» **Parts of the exercise**
1 - List every color named in the colour palette of the collection described in the Anjana Seth profile.
2 - From the Anjana Seth profile, write out the passage that begins with "Anjana Seth is" and ends after "birth, death, etc.".

» **Text block**
+---+
Anjana Seth is one of the famous fashion designer from New Delhi, India. She designs for both men and women.

Early life
Anjana Seth was born in Orissa and graduated from International Institute of Fashion Technology.

Career
Anjana started her career in New Delhi in 2007, and started her own first independent collection in 2011.

Her label "BARBARIKA" is about promoting India's dying art and crafts and handloom fabrics in the form of garments with an effort to make it relevant to the modern world. Her Lakme Fashion week Summer/Resort 2012 collection "Circle of life" is a tribute to India's "Saura Tribe" each garment depicting a different phase life, birth, death, etc.
The highlights being there paintings, the entire collection is in handloom fabric.

Delhi based Anjana Seth young & dynamic designer participate in Lakme fashion  week, She  presented tribal theme collection which was so realistic and appealing that one can  feel the real India on the ramp, the color, fabrics, cuts were very realistic & mesmerizing.  Fashion designer Umair zafar was impressed to see her collection & supported her during the show.

Her collection which is famous for its handicrafts and stirred fond memories of old, regal India. Indian handloom fabrics such as tussar silk and khadi enveloped softly structured asymmetrically cut silhouettes, which seemed to flare out, with the concept of merging an Indian art form with modern concepts. 
The collection consisted of dresses, gowns, skirts, pants as well as ethnic dresses. The colour palette comprised mainly earthy hues such as beige, off white, cream as well as a few dark tones like blue, grey, deep purple, and black for the adventurous buyer.

Anjana Seth took her creativity up a notch by using custom made beads as embellishments, and then added the gorgeous Zardozi work embroidery which gave just the right touch of glitz, while puffed shoulders and tunic dresses presented a slight androgynous touch.
+---+
» **Records shown**
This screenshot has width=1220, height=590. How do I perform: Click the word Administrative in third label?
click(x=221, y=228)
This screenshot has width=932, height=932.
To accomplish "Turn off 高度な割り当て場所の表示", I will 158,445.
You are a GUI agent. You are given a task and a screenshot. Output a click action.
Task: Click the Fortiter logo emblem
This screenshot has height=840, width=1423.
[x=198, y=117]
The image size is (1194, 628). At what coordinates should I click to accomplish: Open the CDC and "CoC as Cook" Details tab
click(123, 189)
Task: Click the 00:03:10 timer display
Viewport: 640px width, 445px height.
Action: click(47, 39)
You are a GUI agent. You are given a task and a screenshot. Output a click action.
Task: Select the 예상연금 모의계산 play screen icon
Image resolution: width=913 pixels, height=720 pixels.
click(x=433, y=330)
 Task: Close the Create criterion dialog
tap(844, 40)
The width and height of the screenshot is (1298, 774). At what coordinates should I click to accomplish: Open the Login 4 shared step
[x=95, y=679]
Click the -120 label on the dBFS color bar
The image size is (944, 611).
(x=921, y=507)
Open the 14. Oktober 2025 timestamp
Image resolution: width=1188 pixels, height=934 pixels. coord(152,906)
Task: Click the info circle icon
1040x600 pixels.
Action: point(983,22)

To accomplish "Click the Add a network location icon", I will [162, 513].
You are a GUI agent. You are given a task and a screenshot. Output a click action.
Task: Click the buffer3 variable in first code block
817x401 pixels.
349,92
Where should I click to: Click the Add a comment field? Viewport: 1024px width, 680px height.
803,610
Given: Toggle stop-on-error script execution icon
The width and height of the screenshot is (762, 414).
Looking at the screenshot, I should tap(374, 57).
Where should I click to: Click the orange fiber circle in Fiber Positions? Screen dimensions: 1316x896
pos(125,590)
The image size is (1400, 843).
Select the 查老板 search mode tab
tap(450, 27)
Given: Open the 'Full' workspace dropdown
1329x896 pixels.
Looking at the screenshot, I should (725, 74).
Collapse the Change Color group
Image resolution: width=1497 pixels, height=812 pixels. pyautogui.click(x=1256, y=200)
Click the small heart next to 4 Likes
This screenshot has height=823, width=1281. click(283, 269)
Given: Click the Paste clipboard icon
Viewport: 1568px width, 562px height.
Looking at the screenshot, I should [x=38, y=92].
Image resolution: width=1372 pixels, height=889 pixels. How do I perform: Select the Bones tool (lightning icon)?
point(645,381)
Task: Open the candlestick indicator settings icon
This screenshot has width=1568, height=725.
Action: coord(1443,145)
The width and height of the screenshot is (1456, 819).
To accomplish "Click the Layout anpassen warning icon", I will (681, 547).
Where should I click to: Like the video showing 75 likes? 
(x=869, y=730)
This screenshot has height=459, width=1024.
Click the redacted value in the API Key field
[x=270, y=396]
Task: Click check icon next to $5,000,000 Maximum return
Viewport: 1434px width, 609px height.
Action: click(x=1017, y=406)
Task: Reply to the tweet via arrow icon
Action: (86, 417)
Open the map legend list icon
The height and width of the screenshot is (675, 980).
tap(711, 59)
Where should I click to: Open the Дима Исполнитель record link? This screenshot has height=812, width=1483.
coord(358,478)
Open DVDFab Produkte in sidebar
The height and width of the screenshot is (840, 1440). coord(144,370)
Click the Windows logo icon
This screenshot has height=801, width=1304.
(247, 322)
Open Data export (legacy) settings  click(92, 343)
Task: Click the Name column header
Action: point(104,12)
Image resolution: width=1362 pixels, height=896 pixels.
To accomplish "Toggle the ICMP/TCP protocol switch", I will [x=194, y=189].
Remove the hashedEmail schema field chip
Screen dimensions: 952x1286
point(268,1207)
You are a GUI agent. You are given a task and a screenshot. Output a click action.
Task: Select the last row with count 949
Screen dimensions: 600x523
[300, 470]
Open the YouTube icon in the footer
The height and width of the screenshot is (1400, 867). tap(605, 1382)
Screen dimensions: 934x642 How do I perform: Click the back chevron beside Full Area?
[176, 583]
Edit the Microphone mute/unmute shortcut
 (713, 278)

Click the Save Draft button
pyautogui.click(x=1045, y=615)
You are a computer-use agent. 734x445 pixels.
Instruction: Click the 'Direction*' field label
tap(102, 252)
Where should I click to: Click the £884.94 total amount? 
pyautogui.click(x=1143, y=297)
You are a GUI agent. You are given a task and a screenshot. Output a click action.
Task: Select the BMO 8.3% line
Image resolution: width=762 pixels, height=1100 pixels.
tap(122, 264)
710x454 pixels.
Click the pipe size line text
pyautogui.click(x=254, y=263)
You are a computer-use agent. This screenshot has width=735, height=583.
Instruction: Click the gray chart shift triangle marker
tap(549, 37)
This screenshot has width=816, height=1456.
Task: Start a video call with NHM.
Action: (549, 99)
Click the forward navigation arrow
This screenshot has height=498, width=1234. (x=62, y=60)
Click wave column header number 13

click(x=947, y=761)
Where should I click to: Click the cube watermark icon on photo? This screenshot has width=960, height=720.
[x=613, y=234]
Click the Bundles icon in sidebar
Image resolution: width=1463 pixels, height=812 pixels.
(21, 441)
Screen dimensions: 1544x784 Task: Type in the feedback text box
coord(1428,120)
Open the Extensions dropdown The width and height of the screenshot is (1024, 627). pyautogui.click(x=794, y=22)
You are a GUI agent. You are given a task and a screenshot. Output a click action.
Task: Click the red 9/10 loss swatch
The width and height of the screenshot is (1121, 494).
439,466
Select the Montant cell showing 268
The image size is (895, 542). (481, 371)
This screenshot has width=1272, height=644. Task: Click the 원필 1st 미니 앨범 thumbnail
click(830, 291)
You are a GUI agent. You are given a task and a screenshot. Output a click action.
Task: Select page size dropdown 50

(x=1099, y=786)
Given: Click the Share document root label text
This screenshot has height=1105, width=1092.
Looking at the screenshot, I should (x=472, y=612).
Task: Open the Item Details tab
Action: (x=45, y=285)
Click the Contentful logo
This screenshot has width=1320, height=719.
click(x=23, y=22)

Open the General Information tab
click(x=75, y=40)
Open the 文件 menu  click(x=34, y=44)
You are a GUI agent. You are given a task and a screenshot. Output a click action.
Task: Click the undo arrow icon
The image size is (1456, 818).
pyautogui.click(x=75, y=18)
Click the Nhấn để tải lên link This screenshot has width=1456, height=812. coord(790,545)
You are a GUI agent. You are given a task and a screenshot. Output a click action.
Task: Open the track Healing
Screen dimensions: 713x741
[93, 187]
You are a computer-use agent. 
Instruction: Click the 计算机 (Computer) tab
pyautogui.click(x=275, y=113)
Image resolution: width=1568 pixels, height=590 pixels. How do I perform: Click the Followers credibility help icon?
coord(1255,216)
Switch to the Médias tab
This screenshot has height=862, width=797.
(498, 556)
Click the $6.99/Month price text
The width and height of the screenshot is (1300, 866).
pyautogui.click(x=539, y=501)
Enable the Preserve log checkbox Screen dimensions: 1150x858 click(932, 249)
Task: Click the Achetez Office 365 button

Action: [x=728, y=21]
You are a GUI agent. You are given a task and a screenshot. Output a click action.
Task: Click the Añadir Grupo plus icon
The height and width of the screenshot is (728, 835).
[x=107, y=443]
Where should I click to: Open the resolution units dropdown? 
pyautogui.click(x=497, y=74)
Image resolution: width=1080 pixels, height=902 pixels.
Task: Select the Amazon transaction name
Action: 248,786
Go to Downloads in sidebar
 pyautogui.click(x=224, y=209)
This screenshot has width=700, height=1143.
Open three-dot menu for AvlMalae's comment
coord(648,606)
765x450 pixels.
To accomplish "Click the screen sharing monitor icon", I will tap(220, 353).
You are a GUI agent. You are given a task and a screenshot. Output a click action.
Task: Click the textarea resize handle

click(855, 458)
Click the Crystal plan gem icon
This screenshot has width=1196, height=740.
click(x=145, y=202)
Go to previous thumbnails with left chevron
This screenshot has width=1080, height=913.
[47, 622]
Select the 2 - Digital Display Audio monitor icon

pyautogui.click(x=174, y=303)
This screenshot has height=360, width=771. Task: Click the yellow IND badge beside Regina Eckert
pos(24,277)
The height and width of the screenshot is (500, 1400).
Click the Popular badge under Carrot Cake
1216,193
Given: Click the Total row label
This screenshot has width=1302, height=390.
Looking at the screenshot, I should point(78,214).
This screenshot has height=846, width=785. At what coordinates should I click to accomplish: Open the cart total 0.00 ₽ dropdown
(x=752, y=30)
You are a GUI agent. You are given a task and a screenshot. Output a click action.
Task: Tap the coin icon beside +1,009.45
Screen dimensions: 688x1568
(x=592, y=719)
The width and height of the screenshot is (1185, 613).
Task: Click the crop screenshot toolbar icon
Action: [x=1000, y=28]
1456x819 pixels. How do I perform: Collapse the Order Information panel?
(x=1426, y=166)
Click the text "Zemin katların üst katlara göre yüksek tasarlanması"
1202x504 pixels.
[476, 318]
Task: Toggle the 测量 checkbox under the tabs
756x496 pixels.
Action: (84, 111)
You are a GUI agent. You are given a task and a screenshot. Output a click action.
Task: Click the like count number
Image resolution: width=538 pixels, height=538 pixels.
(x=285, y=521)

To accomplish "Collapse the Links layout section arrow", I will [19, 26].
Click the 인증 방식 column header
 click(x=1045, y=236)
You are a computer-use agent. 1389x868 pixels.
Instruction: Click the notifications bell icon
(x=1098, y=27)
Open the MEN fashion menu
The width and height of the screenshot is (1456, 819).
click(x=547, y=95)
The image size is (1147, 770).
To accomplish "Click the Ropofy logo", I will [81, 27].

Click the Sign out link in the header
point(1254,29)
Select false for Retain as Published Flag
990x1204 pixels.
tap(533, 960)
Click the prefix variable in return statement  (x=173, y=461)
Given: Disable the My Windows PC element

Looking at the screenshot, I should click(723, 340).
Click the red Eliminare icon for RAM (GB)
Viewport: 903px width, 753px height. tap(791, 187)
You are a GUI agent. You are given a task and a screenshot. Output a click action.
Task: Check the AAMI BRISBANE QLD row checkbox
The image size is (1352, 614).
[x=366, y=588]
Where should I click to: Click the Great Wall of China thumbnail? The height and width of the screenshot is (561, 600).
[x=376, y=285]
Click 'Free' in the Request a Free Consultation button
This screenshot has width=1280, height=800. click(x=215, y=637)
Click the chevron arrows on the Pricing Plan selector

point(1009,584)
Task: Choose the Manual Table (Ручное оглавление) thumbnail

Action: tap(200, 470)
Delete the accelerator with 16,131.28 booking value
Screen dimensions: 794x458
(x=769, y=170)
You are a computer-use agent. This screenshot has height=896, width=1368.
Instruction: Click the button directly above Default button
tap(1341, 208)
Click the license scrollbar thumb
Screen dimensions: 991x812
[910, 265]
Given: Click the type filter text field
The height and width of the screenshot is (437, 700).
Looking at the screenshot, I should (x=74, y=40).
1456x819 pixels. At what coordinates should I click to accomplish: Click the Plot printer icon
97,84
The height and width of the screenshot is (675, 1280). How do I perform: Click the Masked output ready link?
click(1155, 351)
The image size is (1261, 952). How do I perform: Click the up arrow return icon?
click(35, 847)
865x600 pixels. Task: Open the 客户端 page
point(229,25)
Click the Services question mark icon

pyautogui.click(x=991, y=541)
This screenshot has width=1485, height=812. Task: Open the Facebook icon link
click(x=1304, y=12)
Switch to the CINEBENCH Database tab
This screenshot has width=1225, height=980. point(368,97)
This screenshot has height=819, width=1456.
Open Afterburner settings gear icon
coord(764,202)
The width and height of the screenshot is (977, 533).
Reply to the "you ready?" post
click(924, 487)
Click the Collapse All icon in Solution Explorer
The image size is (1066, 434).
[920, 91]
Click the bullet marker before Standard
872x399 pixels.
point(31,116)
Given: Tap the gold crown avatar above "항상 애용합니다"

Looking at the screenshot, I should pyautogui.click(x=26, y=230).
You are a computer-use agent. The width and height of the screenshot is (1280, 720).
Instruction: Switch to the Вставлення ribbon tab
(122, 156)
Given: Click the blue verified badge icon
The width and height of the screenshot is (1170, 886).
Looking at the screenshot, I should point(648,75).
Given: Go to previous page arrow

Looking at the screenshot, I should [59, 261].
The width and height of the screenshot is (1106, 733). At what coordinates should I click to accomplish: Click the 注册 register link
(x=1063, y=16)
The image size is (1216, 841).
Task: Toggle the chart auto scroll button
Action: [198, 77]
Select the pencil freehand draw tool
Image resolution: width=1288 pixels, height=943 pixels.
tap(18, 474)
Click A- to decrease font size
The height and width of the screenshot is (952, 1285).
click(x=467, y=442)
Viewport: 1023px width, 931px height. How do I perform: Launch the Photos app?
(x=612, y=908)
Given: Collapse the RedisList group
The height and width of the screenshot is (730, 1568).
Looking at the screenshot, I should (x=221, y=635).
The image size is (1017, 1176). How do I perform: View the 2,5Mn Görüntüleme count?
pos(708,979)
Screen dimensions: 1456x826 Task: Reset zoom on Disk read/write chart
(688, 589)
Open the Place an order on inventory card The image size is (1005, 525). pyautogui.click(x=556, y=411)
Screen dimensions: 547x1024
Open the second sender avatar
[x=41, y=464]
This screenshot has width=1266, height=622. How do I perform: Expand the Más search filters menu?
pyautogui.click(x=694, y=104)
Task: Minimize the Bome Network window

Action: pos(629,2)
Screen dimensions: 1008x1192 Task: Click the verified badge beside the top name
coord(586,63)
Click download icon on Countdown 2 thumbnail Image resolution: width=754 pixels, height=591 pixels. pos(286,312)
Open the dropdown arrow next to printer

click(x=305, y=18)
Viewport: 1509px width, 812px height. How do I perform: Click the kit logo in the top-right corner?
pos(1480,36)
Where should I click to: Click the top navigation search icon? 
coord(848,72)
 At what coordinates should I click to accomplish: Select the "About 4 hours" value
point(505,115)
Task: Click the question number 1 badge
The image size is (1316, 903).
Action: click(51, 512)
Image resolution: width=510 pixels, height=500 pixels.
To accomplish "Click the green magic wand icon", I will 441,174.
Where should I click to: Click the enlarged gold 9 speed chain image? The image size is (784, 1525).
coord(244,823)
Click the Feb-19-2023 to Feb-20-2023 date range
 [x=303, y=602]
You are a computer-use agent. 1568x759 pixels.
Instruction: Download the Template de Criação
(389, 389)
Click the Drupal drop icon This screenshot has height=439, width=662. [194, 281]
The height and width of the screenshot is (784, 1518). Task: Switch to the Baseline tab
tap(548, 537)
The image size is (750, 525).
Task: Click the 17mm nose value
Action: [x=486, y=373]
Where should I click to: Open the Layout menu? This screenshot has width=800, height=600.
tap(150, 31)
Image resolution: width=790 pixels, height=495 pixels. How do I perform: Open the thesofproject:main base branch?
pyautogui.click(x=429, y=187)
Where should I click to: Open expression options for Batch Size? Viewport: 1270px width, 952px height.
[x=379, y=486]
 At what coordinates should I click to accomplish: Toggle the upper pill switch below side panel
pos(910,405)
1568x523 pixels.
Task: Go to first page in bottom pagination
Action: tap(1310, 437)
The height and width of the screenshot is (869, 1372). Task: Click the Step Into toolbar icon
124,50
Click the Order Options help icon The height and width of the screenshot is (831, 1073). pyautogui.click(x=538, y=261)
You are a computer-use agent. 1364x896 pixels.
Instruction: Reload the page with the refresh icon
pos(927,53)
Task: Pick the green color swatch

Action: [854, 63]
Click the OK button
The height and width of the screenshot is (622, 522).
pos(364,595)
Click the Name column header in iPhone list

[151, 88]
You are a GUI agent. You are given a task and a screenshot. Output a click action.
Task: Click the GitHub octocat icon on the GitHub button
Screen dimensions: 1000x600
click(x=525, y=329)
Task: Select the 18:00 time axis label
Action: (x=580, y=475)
+---+
» **Answers to the tasks**
1 - beige, off white, cream, blue, grey, deep purple, black

2 -
Anjana Seth is one of the famous fashion designer from New Delhi, India. She designs for both men and women.

Early life
Anjana Seth was born in Orissa and graduated from International Institute of Fashion Technology.

Career
Anjana started her career in New Delhi in 2007, and started her own first independent collection in 2011.

Her label "BARBARIKA" is about promoting India's dying art and crafts and handloom fabrics in the form of garments with an effort to make it relevant to the modern world. Her Lakme Fashion week Summer/Resort 2012 collection "Circle of life" is a tribute to India's "Saura Tribe" each garment depicting a different phase life, birth, death, etc.